The venerable Rex Hotel, where I’ve come to talk to managers and check out the facilities, has served as a haven for travellers for decades. It remains one of the best-loved five-star hotels in Ho Chi Minh City, still referred to as Saigon by many of its 8.4 million residents.
The Rex been expanded and renewed several times since it started life as a French garage complex in 1927. From 1959 to 1975 a Vietnamese couple renovated the building and it became the 100-room “Rex Complex” hotel.
Five o’clock follies
During the Vietnam war the American Information Service made its base here. The Rex became a favoured haunt of US officers and was the scene of daily press briefings to foreign correspondents, wryly known by them as the “five o’clock follies”. That’s because, inevitably, the soldiers and hacks would meet in the bar upstairs.
Now the Rex has 286 individually designed guest rooms, a range of function and meeting facilities, a spa, and four in-house restaurants. Located in the prettiest part of Saigon among boulevards and French colonial buildings, it’s within an easy walk of attractions like the vast Ben Thanh undercover bazaar – which expands at nights to become a bustling street market – the main cathedral, opera house, galleries and a variety of interesting museums.
These include the moving Vietnam War Remnants Museum and Reunification Palace, formerly the Norodom Palace. (The palace is the former home of the South Vietnamese President, through whose front gate a tank crashed during the fall of the city to the North Vietnamese army.) The Rex is also 200 metres away from the Saigon river with its teeming restaurants and river cruise dinner boats.

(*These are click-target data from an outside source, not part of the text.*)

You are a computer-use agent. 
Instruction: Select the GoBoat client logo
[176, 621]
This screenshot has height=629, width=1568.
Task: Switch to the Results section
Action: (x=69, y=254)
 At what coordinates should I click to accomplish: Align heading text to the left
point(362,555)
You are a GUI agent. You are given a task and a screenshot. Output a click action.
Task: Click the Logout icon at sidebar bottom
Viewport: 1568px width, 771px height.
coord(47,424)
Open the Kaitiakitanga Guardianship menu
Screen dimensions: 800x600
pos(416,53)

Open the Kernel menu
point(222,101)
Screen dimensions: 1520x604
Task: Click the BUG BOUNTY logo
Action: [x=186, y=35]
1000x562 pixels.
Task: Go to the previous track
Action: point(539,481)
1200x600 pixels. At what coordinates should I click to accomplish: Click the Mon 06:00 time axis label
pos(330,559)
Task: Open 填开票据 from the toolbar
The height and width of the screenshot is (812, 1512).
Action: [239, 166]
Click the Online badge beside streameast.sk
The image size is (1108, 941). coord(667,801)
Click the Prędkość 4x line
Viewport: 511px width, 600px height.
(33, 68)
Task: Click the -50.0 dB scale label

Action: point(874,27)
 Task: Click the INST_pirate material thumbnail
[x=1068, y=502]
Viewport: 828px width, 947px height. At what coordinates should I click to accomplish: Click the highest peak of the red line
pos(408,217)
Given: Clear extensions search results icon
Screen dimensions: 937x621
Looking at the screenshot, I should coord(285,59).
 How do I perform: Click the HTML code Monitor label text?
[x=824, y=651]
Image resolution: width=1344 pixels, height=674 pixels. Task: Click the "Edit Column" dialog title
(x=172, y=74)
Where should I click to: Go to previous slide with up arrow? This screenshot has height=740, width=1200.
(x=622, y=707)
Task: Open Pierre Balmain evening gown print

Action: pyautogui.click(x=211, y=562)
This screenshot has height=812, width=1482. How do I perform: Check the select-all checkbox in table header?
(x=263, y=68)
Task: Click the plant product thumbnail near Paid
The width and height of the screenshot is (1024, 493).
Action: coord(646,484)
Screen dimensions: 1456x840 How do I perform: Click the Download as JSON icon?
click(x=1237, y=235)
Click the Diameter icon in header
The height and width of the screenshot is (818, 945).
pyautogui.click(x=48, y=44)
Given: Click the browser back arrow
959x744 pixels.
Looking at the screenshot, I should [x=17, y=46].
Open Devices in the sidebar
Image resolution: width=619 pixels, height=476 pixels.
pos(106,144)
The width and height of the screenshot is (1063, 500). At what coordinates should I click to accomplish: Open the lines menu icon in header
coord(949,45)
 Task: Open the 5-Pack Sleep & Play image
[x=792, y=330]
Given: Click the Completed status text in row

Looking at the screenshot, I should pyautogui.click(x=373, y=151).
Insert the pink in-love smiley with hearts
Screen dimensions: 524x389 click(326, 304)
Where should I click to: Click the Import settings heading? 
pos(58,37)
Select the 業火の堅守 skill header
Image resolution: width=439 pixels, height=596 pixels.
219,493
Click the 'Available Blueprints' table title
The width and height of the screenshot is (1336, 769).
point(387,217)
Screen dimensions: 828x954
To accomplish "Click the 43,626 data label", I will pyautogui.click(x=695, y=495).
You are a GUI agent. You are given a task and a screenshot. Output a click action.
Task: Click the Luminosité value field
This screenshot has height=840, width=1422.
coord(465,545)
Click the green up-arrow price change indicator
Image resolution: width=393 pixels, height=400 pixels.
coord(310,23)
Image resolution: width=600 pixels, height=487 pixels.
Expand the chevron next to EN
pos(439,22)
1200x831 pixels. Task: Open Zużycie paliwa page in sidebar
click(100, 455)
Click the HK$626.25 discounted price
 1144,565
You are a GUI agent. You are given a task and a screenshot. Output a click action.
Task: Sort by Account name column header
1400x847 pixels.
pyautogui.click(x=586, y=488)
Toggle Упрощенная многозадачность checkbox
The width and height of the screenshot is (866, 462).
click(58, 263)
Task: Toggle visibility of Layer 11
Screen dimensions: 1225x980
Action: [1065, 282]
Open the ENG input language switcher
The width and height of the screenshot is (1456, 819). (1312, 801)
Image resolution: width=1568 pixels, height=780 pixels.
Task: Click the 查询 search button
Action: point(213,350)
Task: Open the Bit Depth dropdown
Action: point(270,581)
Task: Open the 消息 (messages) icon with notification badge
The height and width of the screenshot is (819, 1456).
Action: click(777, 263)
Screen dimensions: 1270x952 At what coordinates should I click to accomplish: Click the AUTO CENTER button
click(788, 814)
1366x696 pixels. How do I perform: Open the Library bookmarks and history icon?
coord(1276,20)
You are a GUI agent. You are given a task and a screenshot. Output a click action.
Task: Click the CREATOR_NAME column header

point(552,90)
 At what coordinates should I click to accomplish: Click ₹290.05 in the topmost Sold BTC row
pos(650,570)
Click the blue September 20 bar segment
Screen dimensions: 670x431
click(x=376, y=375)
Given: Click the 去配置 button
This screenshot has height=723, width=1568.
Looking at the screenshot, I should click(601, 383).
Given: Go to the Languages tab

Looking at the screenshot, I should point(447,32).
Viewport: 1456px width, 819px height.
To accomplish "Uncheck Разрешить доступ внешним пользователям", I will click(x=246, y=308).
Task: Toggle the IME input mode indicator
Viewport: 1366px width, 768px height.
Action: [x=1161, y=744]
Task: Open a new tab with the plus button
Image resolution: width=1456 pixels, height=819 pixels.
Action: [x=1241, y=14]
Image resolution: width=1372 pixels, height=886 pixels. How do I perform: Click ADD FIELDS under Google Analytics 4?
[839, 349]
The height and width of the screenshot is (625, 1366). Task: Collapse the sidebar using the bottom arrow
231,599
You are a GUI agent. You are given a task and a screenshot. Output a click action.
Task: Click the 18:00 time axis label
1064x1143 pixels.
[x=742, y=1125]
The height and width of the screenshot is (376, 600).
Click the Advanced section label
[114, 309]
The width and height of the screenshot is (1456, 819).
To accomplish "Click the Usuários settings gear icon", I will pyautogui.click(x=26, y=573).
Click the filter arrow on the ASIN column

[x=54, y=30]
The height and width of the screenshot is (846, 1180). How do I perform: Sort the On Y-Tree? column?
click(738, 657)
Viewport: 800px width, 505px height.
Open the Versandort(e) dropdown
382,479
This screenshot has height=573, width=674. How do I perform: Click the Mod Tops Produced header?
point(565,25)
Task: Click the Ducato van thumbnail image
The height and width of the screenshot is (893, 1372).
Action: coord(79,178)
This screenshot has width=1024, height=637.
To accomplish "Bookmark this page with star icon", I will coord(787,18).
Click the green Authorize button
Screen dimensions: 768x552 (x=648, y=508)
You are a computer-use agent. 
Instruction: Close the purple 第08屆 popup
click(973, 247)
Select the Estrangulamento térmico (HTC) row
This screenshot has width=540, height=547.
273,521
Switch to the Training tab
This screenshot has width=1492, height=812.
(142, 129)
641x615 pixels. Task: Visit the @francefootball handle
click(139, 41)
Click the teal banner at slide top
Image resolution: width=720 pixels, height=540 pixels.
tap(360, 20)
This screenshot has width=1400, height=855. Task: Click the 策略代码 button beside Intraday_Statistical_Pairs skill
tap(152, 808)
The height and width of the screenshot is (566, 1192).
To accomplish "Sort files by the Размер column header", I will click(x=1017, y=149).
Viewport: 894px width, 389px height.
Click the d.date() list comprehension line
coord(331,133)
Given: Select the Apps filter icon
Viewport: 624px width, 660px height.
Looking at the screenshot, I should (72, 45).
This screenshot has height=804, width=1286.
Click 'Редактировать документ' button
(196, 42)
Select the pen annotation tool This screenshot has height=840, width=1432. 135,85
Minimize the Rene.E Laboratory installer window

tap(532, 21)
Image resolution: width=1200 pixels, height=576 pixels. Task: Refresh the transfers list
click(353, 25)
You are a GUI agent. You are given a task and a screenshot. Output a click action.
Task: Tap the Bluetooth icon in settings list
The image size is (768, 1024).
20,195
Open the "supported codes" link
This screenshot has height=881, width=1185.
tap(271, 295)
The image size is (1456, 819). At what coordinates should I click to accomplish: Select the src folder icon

For MICE visitors, one of the most remarkable attributes of the Rex Hotel, as young Director of Sales and Marketing Nick Tran (below) observes, is how cheap it is. For USD150-200 per day you get luxury five-star accommodation, all your food and your meeting package thrown in, he says. “By any standard that’s pretty good, and there’s so much to do for people coming here for events.”
Tunnels are worth visiting
Some 40 kilometres, about an hour’s drive, from the city are the Cu Chi tunnels. These were part of the vast underground network in which the Viet Cong hid during the war, and which served as their base of operations for the Tết Offensive in 1968. The tunnels make for a great incentive trip, says Nick. You can reach them from the city by road or fast speedboats along the Saigon river.
Within a day post-conference you can play golf, loaf on tropical beaches and tour the Mekong Delta with its rural attractions and floating markets, fish and prawn farms, (catch your own for lunch), bee farms and orchards (pick your own fruit), all within easy reach by road. “It’ll cost you less than a hundred dollars a day, including your transport, tour guide, food and drinks,” says Nick.
Around 65 percent of the Rex Hotel guests are business travellers, and much of the Asian MICE business is currently shifting from Hong Kong and Singapore to Beijing and Saigon, Nick says. Many global companies are getting established and doing business in Vietnam, which is politically stable and welcomes visitors. “The corporate sector is really opening up for us.”
From USD150 a day
That includes five-star accommodation, all meals as well as a full meeting package. Rooms-only via web bookings currently start from $104.